## EXERCISE DIRECTIONS
Collect every line of the records below that contains the word "Undo", and copy each one in full.
== DATASET RECORDS ==
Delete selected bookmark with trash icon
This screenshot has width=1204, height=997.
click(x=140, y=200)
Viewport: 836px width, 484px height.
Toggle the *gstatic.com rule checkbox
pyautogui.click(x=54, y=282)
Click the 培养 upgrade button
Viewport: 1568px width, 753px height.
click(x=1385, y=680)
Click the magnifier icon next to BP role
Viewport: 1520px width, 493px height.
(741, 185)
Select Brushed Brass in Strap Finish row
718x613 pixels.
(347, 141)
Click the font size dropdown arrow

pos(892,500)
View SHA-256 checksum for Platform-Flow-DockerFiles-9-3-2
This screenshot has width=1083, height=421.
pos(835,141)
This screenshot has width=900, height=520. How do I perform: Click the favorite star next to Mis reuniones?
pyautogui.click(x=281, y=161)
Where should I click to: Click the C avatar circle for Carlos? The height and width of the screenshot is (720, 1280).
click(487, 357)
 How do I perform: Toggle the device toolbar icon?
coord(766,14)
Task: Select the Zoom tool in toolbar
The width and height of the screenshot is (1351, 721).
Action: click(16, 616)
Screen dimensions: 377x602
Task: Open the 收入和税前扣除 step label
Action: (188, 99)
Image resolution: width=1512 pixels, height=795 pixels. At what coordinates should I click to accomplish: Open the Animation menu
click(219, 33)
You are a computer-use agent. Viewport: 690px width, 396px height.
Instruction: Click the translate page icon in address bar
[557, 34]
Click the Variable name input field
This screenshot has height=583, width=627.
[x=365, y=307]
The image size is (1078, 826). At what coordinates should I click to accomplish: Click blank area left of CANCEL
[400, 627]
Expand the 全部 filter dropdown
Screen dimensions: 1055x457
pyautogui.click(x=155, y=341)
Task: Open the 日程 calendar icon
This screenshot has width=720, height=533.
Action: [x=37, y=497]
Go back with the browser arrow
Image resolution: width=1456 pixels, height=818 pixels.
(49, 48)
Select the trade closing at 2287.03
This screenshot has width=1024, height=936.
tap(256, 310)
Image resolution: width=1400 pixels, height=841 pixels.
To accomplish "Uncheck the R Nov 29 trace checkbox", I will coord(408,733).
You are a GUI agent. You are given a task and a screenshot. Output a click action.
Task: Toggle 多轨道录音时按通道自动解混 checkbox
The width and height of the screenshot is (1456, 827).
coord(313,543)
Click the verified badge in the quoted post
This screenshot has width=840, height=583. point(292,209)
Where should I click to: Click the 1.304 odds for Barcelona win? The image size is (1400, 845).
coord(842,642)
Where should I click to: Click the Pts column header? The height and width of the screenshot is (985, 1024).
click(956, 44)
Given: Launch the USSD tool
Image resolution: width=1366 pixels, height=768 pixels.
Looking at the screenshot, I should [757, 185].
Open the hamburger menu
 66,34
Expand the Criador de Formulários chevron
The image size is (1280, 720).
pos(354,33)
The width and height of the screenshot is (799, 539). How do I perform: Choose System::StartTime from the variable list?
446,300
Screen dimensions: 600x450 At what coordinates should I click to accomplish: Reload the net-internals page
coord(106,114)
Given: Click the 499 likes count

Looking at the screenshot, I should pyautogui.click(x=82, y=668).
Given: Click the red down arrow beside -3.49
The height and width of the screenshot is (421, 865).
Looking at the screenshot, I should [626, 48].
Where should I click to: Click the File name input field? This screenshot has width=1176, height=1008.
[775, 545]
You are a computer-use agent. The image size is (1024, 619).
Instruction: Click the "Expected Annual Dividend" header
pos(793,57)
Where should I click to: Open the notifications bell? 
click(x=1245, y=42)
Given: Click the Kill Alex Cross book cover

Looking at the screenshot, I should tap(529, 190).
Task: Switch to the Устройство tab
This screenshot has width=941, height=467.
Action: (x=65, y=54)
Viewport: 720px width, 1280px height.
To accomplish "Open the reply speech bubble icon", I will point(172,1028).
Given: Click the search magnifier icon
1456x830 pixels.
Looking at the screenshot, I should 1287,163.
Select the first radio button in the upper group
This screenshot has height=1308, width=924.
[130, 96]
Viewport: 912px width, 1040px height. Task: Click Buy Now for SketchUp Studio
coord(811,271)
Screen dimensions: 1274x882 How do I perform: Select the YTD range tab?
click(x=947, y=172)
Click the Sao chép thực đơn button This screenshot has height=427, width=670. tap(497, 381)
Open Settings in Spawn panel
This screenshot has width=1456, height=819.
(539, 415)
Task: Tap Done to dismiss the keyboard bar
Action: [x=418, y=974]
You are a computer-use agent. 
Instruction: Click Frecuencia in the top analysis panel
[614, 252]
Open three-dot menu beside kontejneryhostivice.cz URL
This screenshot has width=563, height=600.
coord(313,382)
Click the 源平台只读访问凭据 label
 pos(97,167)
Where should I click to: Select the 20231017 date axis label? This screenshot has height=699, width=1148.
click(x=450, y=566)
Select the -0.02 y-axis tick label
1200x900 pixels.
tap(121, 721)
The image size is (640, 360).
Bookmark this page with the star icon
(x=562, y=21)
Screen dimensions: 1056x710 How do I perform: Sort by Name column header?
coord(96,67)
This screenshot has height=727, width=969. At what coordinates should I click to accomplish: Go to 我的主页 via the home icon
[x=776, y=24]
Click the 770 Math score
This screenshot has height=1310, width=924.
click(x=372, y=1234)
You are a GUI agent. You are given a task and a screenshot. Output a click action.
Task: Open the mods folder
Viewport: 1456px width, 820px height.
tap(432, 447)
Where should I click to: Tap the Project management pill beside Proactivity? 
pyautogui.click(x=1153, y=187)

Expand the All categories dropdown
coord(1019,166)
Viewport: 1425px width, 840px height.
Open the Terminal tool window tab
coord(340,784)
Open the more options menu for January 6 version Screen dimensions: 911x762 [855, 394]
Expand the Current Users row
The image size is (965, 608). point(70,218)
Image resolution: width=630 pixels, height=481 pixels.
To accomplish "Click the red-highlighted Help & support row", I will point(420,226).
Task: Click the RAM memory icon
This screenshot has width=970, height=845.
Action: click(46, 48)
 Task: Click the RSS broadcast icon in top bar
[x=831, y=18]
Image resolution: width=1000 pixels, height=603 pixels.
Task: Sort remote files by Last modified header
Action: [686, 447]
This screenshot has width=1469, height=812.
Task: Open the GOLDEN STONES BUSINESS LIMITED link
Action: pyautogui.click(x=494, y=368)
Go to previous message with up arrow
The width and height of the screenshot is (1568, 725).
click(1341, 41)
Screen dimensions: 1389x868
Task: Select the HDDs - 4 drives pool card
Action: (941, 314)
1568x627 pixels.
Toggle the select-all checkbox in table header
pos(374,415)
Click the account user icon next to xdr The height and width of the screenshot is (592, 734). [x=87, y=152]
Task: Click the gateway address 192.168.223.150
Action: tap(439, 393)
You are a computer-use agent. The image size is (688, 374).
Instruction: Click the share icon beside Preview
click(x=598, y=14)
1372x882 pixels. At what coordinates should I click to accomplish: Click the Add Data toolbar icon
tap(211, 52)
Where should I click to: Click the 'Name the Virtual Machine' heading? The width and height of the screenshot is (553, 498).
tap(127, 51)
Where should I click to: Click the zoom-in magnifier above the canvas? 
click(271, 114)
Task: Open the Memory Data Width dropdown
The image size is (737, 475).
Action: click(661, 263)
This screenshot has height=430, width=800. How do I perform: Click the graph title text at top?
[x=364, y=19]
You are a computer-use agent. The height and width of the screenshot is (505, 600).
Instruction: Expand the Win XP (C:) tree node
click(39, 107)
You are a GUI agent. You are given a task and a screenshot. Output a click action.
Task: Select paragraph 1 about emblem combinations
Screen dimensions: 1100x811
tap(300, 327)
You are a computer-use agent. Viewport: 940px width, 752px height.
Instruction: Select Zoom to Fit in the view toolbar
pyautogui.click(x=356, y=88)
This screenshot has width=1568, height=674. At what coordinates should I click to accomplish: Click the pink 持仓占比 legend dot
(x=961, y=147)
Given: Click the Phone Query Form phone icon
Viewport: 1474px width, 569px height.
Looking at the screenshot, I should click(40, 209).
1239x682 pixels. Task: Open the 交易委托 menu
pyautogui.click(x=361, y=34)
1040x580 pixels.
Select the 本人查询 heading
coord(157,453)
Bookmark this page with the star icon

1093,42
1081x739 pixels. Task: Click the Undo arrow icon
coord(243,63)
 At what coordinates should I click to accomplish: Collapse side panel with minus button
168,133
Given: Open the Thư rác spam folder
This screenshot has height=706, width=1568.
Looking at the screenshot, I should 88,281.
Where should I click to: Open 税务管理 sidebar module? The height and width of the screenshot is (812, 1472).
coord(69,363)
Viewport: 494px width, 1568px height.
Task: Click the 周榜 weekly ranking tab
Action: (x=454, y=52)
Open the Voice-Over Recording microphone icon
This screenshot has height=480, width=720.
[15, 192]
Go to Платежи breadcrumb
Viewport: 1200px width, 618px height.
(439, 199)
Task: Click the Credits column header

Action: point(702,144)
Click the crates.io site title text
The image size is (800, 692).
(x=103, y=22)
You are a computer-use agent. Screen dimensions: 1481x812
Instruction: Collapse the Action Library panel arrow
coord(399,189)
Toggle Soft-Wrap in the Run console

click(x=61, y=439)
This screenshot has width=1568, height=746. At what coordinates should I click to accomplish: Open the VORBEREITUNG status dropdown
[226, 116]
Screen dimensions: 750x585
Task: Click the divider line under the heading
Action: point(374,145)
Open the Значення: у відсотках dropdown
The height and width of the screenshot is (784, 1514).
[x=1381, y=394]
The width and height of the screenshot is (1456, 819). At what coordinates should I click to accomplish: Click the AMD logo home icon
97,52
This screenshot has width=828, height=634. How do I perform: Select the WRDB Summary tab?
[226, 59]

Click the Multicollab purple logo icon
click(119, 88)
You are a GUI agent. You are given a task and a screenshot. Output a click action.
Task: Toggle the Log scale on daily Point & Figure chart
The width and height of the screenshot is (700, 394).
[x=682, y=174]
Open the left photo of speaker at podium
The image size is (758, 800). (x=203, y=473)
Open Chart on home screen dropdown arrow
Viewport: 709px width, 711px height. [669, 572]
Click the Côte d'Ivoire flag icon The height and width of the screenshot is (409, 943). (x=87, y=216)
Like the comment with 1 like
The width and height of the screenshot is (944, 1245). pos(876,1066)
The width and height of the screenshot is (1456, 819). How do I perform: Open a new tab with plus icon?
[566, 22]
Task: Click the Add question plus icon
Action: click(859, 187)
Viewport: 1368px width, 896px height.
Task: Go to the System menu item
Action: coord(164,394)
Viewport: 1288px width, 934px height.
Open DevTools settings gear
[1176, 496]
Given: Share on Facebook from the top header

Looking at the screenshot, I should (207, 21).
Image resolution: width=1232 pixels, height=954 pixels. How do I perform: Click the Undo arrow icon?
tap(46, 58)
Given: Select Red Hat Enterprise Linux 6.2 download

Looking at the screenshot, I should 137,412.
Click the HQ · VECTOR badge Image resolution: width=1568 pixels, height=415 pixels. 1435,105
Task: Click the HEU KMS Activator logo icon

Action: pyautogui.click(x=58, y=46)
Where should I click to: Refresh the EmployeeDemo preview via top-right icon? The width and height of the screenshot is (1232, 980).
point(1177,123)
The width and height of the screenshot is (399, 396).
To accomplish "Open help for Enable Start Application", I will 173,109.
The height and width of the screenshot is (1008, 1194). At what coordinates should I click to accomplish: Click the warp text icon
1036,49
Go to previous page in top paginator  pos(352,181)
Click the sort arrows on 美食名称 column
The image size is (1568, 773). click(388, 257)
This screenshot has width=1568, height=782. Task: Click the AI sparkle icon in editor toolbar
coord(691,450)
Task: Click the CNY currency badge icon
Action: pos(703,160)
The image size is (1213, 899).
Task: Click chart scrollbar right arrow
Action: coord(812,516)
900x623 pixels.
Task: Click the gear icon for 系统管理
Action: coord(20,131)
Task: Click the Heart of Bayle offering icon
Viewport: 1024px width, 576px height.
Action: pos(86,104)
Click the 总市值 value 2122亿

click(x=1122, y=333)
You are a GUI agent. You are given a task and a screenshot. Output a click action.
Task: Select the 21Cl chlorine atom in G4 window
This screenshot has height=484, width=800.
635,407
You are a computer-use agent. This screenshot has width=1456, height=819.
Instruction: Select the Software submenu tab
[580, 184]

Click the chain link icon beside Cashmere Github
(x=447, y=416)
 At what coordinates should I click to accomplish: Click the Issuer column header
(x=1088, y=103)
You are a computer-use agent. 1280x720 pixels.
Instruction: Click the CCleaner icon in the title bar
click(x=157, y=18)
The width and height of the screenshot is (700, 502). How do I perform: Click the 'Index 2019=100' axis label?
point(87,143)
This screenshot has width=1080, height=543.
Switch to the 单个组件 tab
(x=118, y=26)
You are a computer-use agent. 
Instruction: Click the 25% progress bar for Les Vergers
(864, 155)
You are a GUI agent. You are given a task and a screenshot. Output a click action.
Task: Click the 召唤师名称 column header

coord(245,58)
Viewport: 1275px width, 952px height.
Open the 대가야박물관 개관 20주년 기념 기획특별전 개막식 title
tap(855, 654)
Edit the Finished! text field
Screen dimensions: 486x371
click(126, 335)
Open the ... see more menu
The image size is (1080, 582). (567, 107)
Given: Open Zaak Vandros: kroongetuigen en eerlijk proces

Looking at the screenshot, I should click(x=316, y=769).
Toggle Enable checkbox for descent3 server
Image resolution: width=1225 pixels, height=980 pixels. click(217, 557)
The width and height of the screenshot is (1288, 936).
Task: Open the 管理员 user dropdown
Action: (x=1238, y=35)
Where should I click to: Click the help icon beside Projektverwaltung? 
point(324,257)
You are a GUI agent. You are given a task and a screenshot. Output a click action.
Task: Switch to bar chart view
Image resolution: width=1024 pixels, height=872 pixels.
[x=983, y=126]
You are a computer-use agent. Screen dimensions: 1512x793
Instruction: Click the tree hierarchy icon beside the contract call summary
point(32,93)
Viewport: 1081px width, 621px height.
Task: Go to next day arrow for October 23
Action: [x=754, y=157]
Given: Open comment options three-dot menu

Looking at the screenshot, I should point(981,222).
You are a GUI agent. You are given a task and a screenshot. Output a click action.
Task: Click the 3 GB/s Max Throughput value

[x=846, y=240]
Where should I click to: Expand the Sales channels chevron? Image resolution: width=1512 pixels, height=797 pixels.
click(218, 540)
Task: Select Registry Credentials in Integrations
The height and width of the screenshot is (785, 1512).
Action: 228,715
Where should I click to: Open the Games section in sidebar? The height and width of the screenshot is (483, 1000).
===
## WRITTEN ANSWER
1081x739 pixels. Task: Click the Undo arrow icon
Image resolution: width=1232 pixels, height=954 pixels. How do I perform: Click the Undo arrow icon?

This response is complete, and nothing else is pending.